Your answer should repeat every line of the records below in which the word "computer" appears.

[Start of section]

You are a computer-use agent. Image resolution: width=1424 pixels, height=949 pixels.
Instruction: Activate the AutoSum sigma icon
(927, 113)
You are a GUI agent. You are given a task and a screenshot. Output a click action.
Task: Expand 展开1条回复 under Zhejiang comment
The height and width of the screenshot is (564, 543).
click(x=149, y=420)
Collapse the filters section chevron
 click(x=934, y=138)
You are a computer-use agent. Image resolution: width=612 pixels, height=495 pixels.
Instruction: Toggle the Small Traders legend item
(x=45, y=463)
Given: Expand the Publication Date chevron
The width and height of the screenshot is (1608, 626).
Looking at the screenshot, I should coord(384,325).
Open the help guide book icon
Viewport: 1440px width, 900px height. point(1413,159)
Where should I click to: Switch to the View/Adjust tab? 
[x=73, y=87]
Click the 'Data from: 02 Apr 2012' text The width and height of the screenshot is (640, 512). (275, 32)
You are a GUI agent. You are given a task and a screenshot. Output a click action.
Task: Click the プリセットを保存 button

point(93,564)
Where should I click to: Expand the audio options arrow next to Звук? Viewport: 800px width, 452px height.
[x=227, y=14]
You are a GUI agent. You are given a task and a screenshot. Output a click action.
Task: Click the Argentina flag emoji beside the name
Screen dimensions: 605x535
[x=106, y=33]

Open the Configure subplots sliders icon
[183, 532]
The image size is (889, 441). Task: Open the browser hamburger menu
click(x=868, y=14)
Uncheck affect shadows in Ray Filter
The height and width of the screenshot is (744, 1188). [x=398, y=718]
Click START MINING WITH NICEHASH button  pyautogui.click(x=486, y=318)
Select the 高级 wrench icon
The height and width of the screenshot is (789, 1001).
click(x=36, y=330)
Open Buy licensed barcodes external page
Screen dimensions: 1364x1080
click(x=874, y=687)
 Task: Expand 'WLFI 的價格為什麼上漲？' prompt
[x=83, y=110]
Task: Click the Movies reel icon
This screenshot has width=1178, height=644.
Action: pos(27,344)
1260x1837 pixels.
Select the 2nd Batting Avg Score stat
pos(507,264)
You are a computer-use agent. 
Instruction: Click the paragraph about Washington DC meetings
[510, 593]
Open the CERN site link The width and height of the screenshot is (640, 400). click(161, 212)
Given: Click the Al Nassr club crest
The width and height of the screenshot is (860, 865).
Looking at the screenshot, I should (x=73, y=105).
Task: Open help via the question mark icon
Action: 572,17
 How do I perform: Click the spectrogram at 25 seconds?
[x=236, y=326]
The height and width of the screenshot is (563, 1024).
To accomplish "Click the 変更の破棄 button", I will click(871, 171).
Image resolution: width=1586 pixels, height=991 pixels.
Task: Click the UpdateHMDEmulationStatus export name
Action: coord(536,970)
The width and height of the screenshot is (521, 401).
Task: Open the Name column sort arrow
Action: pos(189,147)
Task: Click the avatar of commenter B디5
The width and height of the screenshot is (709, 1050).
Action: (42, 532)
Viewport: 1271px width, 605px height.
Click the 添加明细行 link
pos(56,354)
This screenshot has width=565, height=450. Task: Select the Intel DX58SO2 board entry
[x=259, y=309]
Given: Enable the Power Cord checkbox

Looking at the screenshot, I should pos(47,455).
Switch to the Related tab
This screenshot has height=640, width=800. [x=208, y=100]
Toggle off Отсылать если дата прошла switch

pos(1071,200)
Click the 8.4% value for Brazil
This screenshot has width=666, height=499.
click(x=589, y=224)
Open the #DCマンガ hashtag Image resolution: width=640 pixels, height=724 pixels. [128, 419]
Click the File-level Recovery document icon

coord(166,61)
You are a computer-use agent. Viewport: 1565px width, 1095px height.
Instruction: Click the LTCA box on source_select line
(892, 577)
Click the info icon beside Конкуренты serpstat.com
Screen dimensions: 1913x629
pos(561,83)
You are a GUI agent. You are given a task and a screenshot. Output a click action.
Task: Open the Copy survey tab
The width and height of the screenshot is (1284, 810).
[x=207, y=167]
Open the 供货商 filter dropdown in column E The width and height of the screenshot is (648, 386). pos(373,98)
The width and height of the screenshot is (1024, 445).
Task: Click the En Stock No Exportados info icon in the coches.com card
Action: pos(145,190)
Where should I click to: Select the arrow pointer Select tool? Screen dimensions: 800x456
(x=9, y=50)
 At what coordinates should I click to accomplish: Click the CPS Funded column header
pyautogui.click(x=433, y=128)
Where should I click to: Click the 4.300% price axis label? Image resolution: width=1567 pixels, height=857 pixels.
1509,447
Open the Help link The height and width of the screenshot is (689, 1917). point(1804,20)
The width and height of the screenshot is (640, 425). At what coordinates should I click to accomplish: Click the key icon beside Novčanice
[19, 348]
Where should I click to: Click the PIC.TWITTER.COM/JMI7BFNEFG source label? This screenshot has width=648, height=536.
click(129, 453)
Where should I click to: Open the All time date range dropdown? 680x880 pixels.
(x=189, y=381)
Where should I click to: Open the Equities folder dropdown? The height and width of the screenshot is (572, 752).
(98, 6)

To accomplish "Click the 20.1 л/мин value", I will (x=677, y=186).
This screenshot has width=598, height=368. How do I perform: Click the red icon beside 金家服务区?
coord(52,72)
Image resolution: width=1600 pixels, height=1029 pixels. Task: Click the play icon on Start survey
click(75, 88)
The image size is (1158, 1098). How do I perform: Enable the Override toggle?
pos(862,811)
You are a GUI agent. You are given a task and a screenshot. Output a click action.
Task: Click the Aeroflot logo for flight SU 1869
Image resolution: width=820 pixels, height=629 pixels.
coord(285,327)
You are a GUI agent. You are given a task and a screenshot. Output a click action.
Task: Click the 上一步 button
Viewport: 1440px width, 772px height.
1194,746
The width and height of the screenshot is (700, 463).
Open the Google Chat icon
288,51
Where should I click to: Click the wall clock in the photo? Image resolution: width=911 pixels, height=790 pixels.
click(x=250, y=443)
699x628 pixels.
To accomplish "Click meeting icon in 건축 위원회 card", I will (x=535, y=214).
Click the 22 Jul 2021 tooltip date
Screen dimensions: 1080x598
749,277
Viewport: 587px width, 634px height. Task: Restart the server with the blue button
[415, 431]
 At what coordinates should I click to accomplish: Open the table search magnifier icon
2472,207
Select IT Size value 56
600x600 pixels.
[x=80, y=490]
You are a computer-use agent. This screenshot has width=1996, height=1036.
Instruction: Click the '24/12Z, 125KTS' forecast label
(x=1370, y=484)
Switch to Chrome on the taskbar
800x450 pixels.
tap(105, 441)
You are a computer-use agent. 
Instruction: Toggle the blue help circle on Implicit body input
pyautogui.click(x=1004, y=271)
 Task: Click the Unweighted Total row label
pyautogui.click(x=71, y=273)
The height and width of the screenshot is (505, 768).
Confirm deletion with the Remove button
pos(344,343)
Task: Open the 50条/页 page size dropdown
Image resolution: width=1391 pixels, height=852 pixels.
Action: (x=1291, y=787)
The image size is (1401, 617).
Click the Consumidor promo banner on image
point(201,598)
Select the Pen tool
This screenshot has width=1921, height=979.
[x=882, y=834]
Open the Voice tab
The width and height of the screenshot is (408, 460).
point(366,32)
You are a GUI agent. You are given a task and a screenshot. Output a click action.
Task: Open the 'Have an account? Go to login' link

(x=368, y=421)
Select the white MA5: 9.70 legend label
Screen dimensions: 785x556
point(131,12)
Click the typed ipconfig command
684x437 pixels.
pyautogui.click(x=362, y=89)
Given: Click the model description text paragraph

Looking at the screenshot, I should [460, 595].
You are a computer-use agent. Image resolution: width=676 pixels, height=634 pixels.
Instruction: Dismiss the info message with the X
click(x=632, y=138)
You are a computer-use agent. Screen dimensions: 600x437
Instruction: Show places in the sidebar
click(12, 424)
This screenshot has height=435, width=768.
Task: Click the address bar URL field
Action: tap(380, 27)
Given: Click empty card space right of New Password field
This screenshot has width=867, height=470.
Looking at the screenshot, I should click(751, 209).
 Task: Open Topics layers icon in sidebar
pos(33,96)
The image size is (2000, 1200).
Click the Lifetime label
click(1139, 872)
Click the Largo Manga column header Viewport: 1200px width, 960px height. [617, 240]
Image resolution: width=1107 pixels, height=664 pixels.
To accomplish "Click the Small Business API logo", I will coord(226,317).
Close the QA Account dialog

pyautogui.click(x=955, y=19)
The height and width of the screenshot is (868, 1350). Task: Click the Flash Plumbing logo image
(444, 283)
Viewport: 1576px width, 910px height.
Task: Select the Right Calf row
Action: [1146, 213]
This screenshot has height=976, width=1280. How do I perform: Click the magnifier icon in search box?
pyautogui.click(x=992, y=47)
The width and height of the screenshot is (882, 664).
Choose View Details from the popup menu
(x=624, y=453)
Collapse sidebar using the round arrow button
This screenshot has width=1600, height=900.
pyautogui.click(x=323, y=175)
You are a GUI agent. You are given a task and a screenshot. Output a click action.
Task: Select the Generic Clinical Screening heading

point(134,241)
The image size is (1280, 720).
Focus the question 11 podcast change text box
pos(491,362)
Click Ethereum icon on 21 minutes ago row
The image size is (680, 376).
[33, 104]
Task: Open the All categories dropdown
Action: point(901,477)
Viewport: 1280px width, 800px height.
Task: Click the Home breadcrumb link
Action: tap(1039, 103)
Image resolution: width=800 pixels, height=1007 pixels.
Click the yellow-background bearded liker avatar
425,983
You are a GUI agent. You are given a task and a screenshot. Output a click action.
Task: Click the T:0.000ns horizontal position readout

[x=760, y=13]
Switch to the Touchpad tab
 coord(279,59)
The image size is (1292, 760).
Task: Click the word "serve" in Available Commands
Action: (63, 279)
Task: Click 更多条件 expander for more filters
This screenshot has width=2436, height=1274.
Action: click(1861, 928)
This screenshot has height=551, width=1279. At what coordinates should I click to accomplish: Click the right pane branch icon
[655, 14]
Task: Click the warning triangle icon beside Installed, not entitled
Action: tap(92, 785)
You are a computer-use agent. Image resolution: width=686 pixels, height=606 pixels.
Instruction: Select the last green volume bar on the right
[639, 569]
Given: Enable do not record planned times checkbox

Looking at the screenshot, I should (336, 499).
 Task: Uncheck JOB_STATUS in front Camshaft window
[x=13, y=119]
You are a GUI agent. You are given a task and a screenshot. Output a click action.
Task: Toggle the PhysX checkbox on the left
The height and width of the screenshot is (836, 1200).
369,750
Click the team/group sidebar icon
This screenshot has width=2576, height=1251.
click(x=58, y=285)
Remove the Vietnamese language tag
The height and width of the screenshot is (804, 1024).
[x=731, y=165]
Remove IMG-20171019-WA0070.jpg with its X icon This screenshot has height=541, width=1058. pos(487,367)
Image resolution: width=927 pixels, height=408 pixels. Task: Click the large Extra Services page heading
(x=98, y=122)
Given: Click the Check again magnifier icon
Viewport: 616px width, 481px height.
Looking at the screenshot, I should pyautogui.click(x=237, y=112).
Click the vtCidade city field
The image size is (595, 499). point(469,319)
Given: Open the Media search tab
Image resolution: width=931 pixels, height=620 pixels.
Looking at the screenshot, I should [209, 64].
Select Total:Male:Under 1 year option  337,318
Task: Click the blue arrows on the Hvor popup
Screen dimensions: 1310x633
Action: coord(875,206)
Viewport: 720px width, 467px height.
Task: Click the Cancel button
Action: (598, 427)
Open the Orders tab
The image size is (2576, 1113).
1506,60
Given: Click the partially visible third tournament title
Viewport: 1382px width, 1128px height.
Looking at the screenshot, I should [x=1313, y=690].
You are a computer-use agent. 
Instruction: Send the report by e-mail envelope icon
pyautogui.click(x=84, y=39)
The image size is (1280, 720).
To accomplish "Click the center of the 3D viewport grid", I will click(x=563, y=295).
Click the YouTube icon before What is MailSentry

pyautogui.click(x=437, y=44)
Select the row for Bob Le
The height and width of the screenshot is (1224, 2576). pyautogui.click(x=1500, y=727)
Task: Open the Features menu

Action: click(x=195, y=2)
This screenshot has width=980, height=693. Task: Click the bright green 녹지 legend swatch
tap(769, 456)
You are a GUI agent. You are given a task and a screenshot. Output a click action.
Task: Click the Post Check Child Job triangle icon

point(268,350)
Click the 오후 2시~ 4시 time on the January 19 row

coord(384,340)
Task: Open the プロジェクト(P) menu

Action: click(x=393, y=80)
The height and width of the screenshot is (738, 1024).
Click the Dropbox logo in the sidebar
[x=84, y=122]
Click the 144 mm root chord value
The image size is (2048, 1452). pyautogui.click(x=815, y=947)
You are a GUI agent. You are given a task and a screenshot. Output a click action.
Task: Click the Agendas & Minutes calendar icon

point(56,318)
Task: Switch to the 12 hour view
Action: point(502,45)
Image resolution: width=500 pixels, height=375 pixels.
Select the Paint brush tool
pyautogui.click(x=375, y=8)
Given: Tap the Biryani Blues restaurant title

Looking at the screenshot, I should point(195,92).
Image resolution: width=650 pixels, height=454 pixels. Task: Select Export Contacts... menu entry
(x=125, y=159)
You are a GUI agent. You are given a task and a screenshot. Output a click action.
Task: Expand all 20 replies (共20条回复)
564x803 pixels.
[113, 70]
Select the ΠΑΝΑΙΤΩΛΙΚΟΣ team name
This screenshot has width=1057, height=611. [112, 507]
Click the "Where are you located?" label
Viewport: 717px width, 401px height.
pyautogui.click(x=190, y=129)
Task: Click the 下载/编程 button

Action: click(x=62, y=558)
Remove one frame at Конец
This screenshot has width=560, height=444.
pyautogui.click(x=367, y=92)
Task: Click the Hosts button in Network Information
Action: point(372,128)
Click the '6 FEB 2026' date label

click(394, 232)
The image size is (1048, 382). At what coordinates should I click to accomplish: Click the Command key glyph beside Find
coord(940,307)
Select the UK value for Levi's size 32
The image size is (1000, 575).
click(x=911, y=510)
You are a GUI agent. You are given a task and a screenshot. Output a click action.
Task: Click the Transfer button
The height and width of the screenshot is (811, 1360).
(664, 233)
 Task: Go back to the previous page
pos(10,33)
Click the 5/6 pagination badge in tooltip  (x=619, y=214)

[End of section]

- [Output of the exercise]
You are a computer-use agent. Image resolution: width=1424 pixels, height=949 pixels.
You are a computer-use agent. Image resolution: width=612 pixels, height=495 pixels.
You are a computer-use agent. 
You are a computer-use agent. Viewport: 1565px width, 1095px height.
You are a computer-use agent. This screenshot has width=1996, height=1036.
You are a computer-use agent. 
You are a computer-use agent. Image resolution: width=676 pixels, height=634 pixels.
You are a computer-use agent. Screen dimensions: 600x437
You are a computer-use agent. Image resolution: width=686 pixels, height=606 pixels.
You are a computer-use agent. 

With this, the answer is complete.